Robust covariance estimation — Minimum Covariance Determinant (MCD)

If we used the standard empirical mean and covariance to estimate μ and Σ, anomalies present in the data would massively bias these estimators: an extreme point can shift the mean and inflate the covariance, making detection ineffective. This is the classic breakpoint problem in robust statistics.

The Minimum Covariance Determinant (MCD), proposed by Rousseeuw in 1985, solves this problem elegantly. The principle is as follows:

  1. We search for the subset of h observations (with h ≤ n, where n is the total number of observations) whose covariance matrix determinant is minimal.
  2. The mean and covariance calculated on this subset constitute the robust estimators μ̂ and Σ̂.

The intuition behind this algorithm is subtle: by searching for the subset whose covariance has the smallest determinant, we identify the “tightest” group of points, the most concentrated. Anomalies, being by definition dispersed and far from the core of the data, tend to be excluded from this optimal subset. The parameter h controls the proportion of data considered “normal” — typically, one chooses h ≈ n × (1 − contamination).

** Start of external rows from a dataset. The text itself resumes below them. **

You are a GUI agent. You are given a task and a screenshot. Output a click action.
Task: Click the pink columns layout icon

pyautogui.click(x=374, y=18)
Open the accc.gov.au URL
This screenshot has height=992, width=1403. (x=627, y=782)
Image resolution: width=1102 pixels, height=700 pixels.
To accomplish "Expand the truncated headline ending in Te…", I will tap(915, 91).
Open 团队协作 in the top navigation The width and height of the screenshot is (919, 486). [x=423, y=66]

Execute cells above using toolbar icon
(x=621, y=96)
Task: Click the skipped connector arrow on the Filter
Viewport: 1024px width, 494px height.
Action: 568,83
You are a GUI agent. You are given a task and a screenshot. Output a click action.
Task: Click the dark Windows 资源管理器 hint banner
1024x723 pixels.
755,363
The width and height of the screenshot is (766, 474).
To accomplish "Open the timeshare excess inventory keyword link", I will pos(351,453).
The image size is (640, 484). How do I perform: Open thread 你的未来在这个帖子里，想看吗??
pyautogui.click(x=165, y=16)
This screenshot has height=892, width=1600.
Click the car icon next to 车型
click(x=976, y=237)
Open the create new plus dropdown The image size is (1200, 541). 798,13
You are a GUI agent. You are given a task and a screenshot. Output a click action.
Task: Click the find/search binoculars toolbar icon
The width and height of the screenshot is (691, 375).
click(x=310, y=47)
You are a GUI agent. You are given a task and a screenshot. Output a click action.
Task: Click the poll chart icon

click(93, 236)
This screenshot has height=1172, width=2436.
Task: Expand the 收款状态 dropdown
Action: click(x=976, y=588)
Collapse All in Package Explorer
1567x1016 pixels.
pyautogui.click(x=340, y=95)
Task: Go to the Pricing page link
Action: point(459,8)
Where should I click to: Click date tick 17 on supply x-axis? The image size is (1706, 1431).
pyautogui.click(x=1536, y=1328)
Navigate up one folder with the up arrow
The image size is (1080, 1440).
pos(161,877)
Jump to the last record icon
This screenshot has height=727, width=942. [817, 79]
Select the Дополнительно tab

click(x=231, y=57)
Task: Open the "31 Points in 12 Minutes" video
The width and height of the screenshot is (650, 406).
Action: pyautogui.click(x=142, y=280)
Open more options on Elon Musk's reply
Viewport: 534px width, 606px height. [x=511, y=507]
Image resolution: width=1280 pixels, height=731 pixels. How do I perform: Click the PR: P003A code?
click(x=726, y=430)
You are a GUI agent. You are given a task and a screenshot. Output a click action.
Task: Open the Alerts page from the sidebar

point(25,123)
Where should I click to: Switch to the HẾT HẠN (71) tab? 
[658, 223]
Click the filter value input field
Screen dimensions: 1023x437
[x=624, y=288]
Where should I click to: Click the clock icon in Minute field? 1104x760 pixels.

The exact computation of the MCD is combinatorially expensive (all possible subsets would need to be examined). In practice, iterative approximate algorithms such as FAST-MCD are used, which quickly converge to a good approximation.

Mahalanobis distance

Once the robust estimators μ̂ and Σ̂ are obtained, we compute for each observation xₖ its Mahalanobis distance from the center of the distribution:

D²(xₖ) = (xₖ − μ̂)ᵀ Σ̂⁻¹ (xₖ − μ̂)

This distance has several essential properties:

  • It takes into account the correlation between variables, unlike Euclidean distance.
  • It is invariant under linear transformation of the data.
  • It weights each direction proportionally to its variance: a deviation of one unit in a high-variance direction is less suspicious than the same deviation in a low-variance direction.

If x truly follows a multivariate Gaussian, then D²(x) follows a χ² distribution with p degrees of freedom (where p is the dimensionality of the data).

Decision threshold

The decision threshold is determined by the quantile of the χ² distribution with p degrees of freedom corresponding to the expected contamination rate:

Threshold = χ²_p, 1−α

The point xₖ is classified as an anomaly if D²(xₖ) > Threshold, and as normal data otherwise.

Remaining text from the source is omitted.